A violent conviction shows up on background checks and can disqualify applicants from jobs in healthcare, education, law enforcement, childcare, and any field that requires a professional license. Licensing boards in most states have authority to deny, suspend, or revoke licenses based on criminal history, and convictions involving violence receive the closest scrutiny. Even where an employer or licensing board does not automatically disqualify applicants with criminal records, they are permitted to weigh the conviction against the responsibilities of the position. The practical reality is that a battery conviction on your record narrows your options in ways that persist for years.
Both criminal charges and civil lawsuits have time limits. Miss them, and the claim dies regardless of how strong the evidence is.

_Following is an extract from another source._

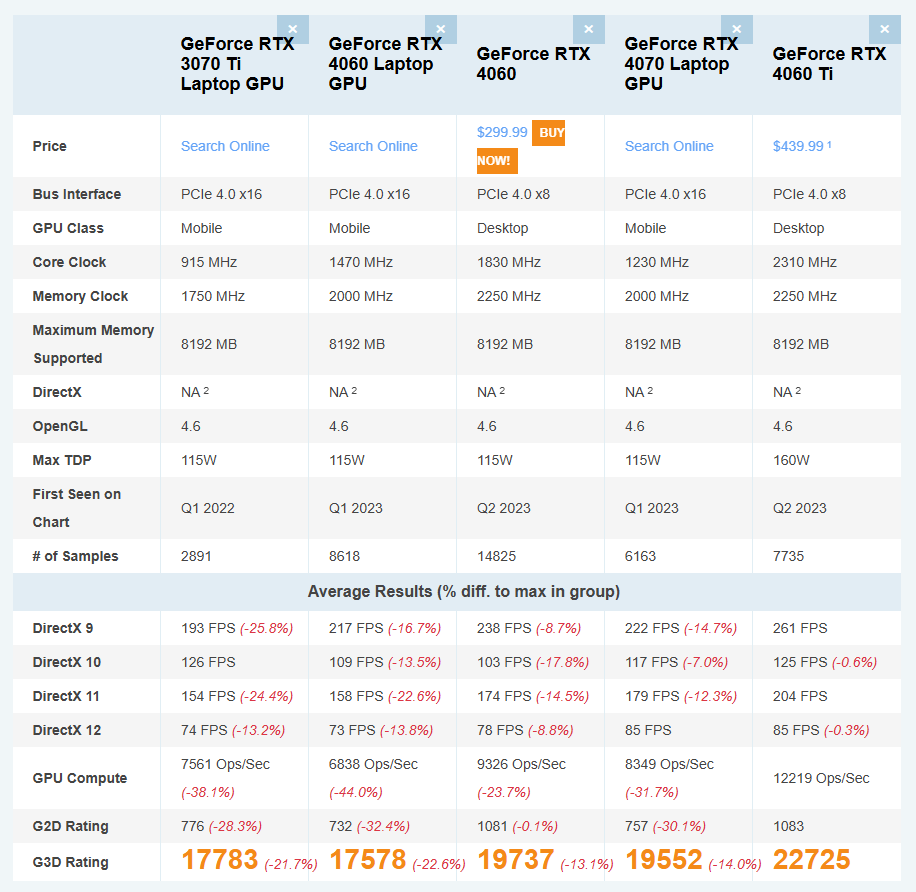The width and height of the screenshot is (916, 892).
Task: Open the $299.99 price link
Action: point(502,132)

Prosecutors have a window — typically one to three years for misdemeanor assault and longer for felony charges — to file criminal charges after the offense occurs. The clock generally starts on the date of the incident. Some states pause the clock if the defendant leaves the state, and certain serious offenses like assault with intent to murder may have no time limit at all. These deadlines vary significantly from state to state, so the specific window depends on both the jurisdiction and the severity of the charge.
Victims who want to file a civil lawsuit for assault or battery face their own deadline. The filing window for personal injury claims ranges from one to six years depending on the state, with two to three years being the most common window. The clock usually starts when the injury occurs, though in some situations involving delayed discovery of harm, it may start later. Filing even one day past the deadline typically results in the case being dismissed, and courts rarely grant exceptions.